:: Task description ::
Rewrite the listing as a JSON list of strings, one string per line and blank lines omitted, starting with the line that contains "The width and height of the screenshot is (1179, 663)." and going on through the line that contains "[1160, 651]", with both of those lines included.

:: Given records ::
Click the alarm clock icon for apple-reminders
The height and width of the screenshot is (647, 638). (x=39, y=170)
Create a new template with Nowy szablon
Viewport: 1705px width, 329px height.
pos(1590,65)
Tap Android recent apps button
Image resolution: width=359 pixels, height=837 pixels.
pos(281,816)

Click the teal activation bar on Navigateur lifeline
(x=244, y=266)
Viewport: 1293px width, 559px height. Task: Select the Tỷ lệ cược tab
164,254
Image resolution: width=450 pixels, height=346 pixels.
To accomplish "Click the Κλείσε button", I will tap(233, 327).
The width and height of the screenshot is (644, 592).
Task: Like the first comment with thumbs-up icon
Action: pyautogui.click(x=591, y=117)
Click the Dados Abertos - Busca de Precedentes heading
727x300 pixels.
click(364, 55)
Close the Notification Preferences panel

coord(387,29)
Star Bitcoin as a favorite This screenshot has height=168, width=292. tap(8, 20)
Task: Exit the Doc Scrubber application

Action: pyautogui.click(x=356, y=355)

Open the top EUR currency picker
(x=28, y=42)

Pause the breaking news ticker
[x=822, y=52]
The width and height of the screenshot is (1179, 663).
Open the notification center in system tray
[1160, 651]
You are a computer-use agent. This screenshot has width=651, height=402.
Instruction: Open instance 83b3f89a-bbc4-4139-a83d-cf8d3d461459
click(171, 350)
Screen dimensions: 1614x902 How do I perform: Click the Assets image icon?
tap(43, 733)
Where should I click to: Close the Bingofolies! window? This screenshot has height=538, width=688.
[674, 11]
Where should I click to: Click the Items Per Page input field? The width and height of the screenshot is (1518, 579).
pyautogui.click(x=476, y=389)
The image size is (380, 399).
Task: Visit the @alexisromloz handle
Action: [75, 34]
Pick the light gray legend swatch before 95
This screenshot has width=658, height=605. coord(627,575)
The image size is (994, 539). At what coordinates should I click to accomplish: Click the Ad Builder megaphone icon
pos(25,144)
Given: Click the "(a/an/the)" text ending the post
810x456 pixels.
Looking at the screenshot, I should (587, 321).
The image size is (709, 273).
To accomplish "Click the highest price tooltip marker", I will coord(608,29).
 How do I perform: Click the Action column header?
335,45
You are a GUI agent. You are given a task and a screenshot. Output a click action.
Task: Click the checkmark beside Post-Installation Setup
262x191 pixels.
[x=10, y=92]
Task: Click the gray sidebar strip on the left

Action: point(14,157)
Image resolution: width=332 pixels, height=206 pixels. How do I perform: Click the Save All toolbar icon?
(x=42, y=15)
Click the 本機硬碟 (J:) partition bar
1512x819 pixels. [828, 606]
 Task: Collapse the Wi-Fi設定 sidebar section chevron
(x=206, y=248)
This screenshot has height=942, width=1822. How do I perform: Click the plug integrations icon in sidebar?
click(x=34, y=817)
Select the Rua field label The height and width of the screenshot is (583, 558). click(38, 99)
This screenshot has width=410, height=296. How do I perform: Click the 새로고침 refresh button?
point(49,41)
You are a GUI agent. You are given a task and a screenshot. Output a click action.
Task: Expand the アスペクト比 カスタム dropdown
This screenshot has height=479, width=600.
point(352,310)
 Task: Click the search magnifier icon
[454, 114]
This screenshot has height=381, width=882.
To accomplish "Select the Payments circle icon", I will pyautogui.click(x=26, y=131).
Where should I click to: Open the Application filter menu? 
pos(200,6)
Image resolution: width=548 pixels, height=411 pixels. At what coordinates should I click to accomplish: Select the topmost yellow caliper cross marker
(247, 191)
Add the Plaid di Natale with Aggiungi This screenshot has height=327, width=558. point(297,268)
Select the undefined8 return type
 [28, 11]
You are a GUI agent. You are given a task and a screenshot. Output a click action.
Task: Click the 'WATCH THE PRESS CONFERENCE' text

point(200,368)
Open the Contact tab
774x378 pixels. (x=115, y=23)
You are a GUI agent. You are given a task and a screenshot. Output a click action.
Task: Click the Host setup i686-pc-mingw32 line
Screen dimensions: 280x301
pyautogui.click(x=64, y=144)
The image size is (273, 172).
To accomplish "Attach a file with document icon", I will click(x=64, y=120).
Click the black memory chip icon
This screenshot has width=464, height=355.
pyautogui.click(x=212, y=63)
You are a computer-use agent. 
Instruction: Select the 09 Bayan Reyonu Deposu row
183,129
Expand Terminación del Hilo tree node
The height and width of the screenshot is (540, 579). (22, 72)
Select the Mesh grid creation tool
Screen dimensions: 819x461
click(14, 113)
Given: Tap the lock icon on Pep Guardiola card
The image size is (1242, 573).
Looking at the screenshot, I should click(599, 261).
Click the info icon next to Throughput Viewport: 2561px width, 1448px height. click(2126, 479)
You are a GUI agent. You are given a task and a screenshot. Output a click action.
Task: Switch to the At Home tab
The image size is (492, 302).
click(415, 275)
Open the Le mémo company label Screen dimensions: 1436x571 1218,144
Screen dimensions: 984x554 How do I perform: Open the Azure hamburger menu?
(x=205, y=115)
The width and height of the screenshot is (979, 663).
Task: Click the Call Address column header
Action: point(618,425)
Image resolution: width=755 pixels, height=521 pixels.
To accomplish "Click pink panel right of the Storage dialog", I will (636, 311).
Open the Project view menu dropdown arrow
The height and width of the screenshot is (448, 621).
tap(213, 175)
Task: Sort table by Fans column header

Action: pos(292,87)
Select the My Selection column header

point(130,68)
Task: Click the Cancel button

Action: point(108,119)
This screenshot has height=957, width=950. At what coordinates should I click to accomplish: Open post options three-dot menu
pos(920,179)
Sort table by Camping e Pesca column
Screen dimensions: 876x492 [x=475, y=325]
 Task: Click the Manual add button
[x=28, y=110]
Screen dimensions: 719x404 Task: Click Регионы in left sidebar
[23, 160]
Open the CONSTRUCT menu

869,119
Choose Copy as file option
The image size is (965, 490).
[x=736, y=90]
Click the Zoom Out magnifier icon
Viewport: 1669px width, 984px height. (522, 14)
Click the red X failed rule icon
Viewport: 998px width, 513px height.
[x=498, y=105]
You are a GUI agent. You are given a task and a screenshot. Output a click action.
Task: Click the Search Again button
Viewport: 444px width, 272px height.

:: Full output ::
[
  "The width and height of the screenshot is (1179, 663).",
  "Open the notification center in system tray",
  "[1160, 651]"
]